Regardless of where you’re growing up, in the UK, Kenya or Lebanon, trees are equally important to your daily life. But how often do kids have the chance to get out into the woods? In the UK today, only 10% of children spend time playing outside, compared to 40% for their parents’ generation. Studies show that green spaces and trees are important for childhood development, concentration levels, anxiety control and much more.
Imagine you were 10 again, bent over your workbook, scratching your head, trying to work out percentages in class. Wouldn’t you prefer to be out in the open measuring the percentage of oak, ash and birch trees in a given area of forest?
To introduce kids to the important role of trees in sustaining life on earth, International Tree Foundation launched a school-based programme in 2012 called Tree Power. In the UK, a number of other organisations have already highlighted the benefits of outdoor activities for children and advocated for them to become more widespread over the past years.
And they are not alone in recognising the importance of the great outdoors on human beings. Scientists researching the relationship between green spaces and cognitive development say that “nature is thought to play a vital role in brain development”. A study on school children in Barcelona found that children who are exposed to more green spaces develop certain skills faster, such as problem solving, reasoning and memory.
Even 5 minutes outside play a day is thought to increase self-esteem and creativity, and countless studies have found a long list of benefits the outdoor activity has on us, especially at a young age.
Trees: a “Glocal” Subject
Tree Power merges outdoor education and global learning. Whilst introducing kids to world issues such as global warming, the programme gives them the chance to be Tree Explorers, nurturing their appreciation and interest in trees from a young age.
Tree Power aims to inspire, developing the Tree Guardians of tomorrow, aware of the implications of deforestation at a local and global level, active protectors of trees.
The world over, trees are key to our ecosystem and very existence. As well as stocking carbon dioxide, they fertilise soil and stabil
ise land, and are linked to the livelihoods of millions of people, producing fruits, nuts, medicinal products and firewood.
Which is precisely what makes trees a perfect topic for early introduction to “Global Citizenship”, “Development Education” or “Global Learning”.

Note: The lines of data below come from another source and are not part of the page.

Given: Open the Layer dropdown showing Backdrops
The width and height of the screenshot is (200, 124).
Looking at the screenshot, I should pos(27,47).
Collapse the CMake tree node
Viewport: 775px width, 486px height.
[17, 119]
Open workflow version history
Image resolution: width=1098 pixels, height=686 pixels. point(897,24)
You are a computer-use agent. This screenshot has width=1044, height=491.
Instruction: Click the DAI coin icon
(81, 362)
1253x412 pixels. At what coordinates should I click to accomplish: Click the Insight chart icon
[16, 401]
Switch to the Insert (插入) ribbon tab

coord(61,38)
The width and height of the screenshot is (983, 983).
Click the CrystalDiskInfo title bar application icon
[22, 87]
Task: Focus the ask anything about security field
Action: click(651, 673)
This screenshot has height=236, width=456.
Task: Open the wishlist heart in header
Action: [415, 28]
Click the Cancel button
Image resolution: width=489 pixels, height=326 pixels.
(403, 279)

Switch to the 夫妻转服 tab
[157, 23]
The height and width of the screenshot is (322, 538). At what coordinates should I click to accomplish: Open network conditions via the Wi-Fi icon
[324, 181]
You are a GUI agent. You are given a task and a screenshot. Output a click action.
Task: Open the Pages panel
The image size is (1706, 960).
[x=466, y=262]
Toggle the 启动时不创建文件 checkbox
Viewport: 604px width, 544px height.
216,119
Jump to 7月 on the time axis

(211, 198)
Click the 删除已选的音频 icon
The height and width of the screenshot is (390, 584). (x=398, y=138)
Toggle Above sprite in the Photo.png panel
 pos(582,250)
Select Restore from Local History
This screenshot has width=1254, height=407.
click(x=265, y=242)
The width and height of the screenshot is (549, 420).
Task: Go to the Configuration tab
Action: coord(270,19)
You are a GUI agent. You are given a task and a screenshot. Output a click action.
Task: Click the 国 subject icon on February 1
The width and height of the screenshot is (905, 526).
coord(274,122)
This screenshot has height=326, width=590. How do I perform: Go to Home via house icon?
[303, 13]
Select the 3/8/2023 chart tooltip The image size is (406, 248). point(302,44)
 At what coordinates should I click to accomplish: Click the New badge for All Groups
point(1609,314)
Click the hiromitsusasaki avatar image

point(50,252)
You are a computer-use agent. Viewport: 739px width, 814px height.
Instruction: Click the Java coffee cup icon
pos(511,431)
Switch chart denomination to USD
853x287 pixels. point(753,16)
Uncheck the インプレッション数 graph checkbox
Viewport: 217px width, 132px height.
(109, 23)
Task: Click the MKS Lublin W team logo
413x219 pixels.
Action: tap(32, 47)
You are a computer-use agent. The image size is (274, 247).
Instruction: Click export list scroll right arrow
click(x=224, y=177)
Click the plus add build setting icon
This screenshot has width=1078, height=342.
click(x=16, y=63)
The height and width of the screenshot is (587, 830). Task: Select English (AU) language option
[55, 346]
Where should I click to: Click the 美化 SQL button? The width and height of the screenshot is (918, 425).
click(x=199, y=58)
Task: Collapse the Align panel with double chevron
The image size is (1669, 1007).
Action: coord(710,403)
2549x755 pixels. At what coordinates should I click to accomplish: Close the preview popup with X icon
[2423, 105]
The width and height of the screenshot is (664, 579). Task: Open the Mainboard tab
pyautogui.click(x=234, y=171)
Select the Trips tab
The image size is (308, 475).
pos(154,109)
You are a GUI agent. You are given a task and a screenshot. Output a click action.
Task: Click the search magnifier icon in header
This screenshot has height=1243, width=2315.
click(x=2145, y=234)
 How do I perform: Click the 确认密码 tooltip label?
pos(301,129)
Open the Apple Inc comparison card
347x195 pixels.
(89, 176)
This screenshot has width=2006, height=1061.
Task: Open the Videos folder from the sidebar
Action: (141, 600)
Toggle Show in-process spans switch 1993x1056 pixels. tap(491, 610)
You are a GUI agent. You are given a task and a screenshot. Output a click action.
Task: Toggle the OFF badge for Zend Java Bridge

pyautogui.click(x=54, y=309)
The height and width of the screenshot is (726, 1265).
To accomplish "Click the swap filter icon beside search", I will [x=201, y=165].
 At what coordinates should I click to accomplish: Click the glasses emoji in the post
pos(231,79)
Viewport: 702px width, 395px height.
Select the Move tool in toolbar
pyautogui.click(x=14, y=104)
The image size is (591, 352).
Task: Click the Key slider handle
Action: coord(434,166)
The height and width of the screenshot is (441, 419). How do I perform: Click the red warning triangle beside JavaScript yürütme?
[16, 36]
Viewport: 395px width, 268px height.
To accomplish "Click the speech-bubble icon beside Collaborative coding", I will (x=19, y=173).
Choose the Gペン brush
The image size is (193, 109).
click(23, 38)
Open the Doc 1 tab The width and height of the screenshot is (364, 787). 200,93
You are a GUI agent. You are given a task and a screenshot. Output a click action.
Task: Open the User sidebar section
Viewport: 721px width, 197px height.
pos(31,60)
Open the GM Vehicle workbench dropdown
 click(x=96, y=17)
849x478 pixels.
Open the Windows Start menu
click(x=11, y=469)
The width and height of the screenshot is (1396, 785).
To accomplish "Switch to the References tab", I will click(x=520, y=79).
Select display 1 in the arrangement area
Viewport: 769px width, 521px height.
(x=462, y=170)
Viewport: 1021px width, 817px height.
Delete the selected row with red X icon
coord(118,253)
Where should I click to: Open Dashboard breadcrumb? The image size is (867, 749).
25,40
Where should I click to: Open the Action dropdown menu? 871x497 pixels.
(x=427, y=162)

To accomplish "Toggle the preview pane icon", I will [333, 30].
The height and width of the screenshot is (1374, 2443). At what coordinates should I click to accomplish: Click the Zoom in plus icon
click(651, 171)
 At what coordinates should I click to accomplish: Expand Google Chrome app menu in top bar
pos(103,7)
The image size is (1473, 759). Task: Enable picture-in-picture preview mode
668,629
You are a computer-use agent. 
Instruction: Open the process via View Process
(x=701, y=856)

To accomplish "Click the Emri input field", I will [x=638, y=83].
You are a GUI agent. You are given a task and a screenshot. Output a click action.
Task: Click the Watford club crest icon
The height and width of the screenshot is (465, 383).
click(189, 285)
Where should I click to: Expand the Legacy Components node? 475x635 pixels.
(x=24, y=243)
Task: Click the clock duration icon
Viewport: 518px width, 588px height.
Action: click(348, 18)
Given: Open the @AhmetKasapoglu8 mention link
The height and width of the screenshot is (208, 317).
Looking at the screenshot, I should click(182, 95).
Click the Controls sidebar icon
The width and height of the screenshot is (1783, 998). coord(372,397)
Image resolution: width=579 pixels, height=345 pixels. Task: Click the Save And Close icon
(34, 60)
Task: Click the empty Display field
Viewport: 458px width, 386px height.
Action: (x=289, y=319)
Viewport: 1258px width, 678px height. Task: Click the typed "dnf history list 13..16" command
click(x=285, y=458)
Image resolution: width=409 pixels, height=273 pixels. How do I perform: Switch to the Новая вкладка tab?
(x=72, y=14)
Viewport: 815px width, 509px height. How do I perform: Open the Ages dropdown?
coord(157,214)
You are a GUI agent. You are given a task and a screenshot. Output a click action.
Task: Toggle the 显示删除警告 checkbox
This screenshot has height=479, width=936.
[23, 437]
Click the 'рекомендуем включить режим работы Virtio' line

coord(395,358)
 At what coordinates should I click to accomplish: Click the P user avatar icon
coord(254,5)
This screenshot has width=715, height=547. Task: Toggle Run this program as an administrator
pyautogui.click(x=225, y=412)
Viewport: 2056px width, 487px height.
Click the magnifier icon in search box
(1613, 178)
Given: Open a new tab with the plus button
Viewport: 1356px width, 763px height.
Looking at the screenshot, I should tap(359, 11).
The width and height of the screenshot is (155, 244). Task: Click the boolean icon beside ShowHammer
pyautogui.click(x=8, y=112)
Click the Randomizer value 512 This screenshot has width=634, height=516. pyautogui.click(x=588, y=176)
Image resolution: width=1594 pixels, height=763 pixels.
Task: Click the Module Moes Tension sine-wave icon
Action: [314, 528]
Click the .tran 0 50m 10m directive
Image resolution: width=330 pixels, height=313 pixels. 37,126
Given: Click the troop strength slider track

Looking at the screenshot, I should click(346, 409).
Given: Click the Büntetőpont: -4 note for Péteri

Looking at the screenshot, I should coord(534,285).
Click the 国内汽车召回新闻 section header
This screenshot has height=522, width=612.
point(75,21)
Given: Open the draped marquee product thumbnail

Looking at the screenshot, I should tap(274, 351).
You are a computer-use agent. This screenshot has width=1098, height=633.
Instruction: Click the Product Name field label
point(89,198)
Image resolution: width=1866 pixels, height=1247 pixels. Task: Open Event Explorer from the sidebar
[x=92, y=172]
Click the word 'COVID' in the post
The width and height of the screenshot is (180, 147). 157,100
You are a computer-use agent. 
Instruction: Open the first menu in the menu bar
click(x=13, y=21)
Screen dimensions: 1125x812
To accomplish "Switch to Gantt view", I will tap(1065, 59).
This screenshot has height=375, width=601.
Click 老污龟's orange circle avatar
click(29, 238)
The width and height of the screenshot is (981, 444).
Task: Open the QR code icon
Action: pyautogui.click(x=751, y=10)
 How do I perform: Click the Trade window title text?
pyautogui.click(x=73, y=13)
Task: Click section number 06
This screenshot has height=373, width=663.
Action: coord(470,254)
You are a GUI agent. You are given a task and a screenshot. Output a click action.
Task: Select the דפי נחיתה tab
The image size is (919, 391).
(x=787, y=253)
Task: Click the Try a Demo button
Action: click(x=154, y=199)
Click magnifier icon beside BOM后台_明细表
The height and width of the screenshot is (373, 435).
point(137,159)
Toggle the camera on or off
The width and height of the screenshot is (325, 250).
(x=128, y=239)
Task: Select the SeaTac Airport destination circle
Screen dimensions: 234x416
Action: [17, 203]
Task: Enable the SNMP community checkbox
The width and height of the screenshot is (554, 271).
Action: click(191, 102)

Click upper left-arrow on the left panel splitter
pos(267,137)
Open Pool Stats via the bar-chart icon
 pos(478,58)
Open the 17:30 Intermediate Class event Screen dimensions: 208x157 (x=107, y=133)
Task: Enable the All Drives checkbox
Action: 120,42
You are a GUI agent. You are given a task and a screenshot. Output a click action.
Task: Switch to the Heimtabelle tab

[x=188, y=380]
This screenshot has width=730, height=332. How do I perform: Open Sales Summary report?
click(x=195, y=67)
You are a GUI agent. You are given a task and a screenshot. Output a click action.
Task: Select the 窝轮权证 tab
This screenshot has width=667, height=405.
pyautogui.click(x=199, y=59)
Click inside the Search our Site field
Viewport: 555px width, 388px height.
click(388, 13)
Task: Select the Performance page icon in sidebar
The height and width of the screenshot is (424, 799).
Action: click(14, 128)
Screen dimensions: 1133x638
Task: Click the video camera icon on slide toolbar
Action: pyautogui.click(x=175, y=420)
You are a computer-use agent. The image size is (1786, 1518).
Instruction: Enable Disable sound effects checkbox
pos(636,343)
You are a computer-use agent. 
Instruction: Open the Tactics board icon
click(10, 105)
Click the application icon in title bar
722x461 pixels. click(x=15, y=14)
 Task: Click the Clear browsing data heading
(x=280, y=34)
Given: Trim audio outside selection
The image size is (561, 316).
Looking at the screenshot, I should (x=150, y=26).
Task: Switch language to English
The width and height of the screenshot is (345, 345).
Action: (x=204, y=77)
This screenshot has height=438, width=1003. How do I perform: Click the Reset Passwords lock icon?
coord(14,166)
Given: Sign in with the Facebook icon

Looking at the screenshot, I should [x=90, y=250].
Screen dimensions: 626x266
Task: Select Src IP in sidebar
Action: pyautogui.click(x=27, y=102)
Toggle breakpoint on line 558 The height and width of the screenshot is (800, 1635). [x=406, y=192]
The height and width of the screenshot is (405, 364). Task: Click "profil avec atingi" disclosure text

These concepts are becoming more and more widespread in education systems worldwide. We live in a globalised world, and topics like human rights, sustainable development, inequality and poverty effect all societies, at different levels. Global education helps children develop important capacities, and aims to create cultural empathy and understanding between the world’s people. That might sound like a daunting task in a conflict-stricken world. But perhaps bringing it back to a seemingly simple, everyday thing like trees could make it all the more relevant and concrete.
Take a Leaf out of my Book
International Tree Foundation has already worked with teachers to carry out pilot projects in several primary schools in England. We are also working with partner organisations in Malawi and Kenya in order to increase communication between school children across the globe. So far, the feedback has been very positive from teachers and children, and we would like to increase the number of young people involved in the coming years.
Learning about trees can easily be integrated into school curricula. Teachers could cover the history of deforestation in their country and compare it to global forest loss due to illegal timber logging and land-grabbing. Geography lessons could have a focus on mapping the different types of trees in a given space of forest. A maths teacher could measure the distance between trees, and convert from meters to centimetres, and art competitions could be organised, like the one we organised here in 2007.
Trees are important to so many aspects of our lives that they make a very versatile subject. Given a little creativity, they can be weaved into any educational programme!